Absurda gente absurda
Absurda gente absurda, un espectáculo imperdible. Foto: Carlos Dossena

El autor inglés propone todo un largo juego de situaciones, que dan pie a mucho trabajo corporal por parte de los seis actores. Y el texto tiene una gracia particular, dado que las acciones tienen mucho que ver con lo azaroso, con esas cosas casuales que nos alteran y hasta pueden cambiar el rumbo de lo que nos sucede. Ayckbourn, en este clásico del humor británico, traslada muchas de las acciones fuera del escenario, y lo que sucede en escena parece a menudo solo un reflejo de otros sucesos. Y a partir de todo eso va tejiendo un humor descacharrante, que describe con precisión los distintos niveles de la burguesía, y la dinámica entre ellos.

Absurda gente absurda
Absurda gente absurda, un gran trabajo de Juan Antonio Saraví. Foto: Carlos Dossena

Las escenografías no son un asunto accesorio en este montaje, que permite ver un hermoso trabajo con tres grandes decorados, muy descriptivos, muy estéticos. En ella, el sexteto de intérpretes parece regodearse, puesto que el texto les permite expresar la vis cómica, desde un registro muy afilado. Hay muchos trabajos mano a mano, o en grupos de tres actores, que son impagables. Juan Antonio Saraví con Leandro Núñez consiguen momentos geniales. También Roxana Blanco con Stefanie Neukirch. Saraví tiene pasajes que puede recordar al histrionismo de Juan Verdaguer, y Blanco logra una estampa que podría evocar a Tita Merello. La depresión, las obsesiones, la ironía y todo un amplio rango emociones son expresadas por el elenco desde una comicidad que el espectador agradece.

Absurda gente absurda
Andrea Davidovics, una comediante notable. Foto: Carlos Dossena

Los actores están tan disfrutables uno a uno como en conjunto, y en ese aspecto, el espectáculo conviene verlo desde las filas más próximas al escenario, para disfrutar los detalles de las interpretaciones, que en la cuerda cómica son fundamentales. Quizá Fernando Dianesi no consigue tanto en el terreno de la expresión cómica, pero se incorpora muy bien al conjunto del elenco. La dirección de Denevi trabaja muy bien los tiempos y los movimientos de los intérpretes, aunque el final se podría haber resuelto desde otro registro con más fuerza estética.

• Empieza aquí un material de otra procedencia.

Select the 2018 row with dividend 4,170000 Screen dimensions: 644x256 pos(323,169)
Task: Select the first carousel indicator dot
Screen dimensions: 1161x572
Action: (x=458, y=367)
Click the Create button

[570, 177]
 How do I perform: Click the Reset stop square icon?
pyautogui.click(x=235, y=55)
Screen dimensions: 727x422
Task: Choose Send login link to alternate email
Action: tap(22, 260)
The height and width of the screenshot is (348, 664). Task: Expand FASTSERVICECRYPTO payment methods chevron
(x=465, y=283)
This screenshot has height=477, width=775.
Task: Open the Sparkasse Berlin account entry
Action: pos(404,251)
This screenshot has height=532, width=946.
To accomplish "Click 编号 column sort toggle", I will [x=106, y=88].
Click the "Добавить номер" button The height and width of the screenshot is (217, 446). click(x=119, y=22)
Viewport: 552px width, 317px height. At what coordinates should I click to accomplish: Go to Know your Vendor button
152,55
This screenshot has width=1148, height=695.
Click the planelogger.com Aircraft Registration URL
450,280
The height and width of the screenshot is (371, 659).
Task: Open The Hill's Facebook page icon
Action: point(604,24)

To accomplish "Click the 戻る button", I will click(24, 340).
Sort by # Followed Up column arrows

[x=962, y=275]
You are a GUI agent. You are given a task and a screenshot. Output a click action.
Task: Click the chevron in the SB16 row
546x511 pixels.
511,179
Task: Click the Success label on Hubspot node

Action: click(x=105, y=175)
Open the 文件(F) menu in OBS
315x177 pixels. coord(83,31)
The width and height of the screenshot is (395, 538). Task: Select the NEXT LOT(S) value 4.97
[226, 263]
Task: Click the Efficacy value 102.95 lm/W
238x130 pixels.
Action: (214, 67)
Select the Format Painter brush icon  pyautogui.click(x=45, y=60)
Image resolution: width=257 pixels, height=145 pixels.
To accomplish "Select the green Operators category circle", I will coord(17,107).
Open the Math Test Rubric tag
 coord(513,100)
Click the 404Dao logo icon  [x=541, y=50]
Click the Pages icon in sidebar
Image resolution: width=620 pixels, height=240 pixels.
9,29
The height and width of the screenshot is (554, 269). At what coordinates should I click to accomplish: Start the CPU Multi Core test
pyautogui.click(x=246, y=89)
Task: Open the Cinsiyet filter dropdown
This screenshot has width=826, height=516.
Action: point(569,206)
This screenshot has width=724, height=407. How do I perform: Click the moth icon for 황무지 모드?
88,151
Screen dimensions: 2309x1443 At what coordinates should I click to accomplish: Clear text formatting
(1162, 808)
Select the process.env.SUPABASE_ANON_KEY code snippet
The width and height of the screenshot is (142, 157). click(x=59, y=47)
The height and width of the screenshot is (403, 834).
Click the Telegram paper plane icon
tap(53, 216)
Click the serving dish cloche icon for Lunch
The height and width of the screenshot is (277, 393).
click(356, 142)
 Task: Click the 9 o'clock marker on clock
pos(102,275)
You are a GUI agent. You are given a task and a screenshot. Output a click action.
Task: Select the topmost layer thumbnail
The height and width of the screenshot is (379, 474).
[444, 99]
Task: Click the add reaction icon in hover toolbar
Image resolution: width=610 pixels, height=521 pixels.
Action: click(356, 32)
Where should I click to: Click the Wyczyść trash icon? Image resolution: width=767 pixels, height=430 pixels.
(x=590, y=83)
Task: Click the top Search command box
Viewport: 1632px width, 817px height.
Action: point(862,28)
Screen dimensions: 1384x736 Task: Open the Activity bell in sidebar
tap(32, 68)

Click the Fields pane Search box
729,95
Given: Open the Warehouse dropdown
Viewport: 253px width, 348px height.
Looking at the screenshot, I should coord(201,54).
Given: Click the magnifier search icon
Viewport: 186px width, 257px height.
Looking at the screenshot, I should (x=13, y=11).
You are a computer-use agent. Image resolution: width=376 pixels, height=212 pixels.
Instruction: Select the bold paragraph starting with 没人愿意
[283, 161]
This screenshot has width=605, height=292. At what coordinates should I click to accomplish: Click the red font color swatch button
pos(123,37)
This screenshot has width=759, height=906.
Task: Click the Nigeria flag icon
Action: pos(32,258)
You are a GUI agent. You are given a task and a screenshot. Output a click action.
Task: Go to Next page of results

Este título había sido hecho hacia 1973 en Teatro del Centro, con dirección de Serio Otermin, por la compañía de Martínez Mieres y Margara Willat, quienes integraban el elenco junto a Juan Alberto Sobrino, Mary da Cuña, Sara Otermin y Víctor Newbery. Ahora la obra cobra nueva vida, desde un montaje francamente imperdible.

ficha

Absurda gente absurda [*****]

Autor: Alan Ayckbourn. Director: Jorge Denevi. Compañía: Comedia Nacional. Actores: Stefanie Neukirch, Leandro Ibero Núñez, Juan Antonio Saraví, Andrea Davidovics, Roxana Blanco y Fernando Dianesi. Escenografía: Laura Leifert y Sebastián Marrero. Iluminación: Eduardo Guerrero. Vestuario: Nelson Mancebo. Sala: Teatro Solís. Funciones: viernes y sábados a las 21.00 y domingos a las 18.00. Tickantel, $ 190.